Supplied data section start

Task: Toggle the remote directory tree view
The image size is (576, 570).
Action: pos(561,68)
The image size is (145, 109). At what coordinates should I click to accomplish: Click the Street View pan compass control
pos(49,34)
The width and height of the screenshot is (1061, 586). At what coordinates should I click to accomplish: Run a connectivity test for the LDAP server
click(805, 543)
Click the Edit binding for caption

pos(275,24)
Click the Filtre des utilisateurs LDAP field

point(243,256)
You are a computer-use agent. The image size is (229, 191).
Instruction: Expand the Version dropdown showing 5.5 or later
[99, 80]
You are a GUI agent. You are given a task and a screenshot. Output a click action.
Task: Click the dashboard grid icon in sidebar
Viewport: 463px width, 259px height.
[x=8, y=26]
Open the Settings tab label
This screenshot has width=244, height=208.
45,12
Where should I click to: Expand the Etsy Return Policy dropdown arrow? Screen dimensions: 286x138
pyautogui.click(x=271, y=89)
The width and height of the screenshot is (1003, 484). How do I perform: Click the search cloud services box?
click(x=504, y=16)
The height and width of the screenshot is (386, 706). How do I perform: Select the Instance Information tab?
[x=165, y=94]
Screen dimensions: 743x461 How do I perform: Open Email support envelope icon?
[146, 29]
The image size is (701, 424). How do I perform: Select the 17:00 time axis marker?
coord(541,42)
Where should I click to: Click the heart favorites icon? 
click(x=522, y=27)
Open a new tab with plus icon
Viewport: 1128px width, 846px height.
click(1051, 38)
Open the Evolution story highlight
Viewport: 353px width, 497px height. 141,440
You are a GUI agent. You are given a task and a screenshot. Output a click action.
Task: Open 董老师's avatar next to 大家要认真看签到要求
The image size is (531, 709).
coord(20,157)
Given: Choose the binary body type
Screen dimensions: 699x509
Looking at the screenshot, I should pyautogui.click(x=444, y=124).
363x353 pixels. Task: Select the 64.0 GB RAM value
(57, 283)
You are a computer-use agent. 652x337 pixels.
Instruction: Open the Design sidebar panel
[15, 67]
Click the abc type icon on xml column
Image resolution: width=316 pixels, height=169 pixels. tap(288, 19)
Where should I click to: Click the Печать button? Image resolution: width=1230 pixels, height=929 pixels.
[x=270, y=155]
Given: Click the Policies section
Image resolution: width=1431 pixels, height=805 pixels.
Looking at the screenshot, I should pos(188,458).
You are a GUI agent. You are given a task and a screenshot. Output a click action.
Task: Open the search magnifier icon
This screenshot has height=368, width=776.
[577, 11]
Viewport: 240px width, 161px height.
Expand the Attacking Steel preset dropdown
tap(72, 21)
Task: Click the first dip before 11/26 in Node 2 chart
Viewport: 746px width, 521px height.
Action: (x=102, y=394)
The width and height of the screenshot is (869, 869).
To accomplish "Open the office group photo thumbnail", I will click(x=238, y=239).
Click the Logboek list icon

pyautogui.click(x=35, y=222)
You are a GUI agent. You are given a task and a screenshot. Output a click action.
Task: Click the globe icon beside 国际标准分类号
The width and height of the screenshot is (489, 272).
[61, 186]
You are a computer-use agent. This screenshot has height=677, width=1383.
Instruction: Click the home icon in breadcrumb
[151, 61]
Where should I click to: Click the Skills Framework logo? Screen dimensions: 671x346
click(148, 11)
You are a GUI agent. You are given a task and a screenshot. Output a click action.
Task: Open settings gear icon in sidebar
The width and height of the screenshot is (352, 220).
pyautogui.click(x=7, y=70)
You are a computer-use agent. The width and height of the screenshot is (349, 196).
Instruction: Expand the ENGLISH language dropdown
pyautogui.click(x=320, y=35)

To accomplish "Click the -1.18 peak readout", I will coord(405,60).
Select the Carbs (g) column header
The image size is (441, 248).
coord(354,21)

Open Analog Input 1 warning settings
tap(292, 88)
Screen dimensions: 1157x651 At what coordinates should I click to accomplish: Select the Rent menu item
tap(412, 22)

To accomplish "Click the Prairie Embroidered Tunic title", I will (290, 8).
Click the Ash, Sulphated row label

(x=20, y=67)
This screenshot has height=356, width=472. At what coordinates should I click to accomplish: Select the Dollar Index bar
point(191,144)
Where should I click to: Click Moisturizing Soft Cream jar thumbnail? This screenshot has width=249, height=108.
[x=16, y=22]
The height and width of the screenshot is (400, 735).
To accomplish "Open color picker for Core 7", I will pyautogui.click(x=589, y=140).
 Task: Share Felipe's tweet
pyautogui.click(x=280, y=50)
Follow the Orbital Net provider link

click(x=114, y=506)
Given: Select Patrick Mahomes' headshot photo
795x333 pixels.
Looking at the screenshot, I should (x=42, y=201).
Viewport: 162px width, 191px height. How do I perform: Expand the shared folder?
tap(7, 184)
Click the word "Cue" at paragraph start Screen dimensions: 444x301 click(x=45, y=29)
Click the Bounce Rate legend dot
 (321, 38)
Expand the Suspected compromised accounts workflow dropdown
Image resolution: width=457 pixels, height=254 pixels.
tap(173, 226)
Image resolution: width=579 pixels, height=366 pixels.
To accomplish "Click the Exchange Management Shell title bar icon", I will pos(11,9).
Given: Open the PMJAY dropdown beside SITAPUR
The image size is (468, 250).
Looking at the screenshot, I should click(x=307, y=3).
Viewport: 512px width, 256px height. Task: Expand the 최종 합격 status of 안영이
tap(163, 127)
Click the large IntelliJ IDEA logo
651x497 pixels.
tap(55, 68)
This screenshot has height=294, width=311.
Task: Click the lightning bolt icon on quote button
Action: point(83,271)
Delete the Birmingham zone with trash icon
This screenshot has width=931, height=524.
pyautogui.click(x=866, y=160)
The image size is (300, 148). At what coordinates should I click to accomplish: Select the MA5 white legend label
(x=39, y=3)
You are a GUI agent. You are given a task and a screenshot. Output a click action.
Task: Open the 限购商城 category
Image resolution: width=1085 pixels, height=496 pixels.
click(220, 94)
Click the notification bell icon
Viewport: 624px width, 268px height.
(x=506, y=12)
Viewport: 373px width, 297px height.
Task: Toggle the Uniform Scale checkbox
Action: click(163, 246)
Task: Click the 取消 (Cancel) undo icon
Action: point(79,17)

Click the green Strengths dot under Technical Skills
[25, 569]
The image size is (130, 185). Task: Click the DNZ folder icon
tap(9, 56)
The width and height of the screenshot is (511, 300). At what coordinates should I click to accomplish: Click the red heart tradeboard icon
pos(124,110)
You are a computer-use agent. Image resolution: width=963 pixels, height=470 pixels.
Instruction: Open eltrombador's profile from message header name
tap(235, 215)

Supplied data section end

For this task, write out exactly the lines of the entries above, starting at the line with "Image resolution: width=1431" and ending at the line with "Task: Open settings gear icon in sidebar", both included, and no others.

_Problem solution_
Image resolution: width=1431 pixels, height=805 pixels.
Looking at the screenshot, I should pos(188,458).
You are a GUI agent. You are given a task and a screenshot. Output a click action.
Task: Open the search magnifier icon
This screenshot has height=368, width=776.
[577, 11]
Viewport: 240px width, 161px height.
Expand the Attacking Steel preset dropdown
tap(72, 21)
Task: Click the first dip before 11/26 in Node 2 chart
Viewport: 746px width, 521px height.
Action: (x=102, y=394)
The width and height of the screenshot is (869, 869).
To accomplish "Open the office group photo thumbnail", I will click(x=238, y=239).
Click the Logboek list icon

pyautogui.click(x=35, y=222)
You are a GUI agent. You are given a task and a screenshot. Output a click action.
Task: Click the globe icon beside 国际标准分类号
The width and height of the screenshot is (489, 272).
[61, 186]
You are a computer-use agent. This screenshot has height=677, width=1383.
Instruction: Click the home icon in breadcrumb
[151, 61]
Where should I click to: Click the Skills Framework logo? Screen dimensions: 671x346
click(148, 11)
You are a GUI agent. You are given a task and a screenshot. Output a click action.
Task: Open settings gear icon in sidebar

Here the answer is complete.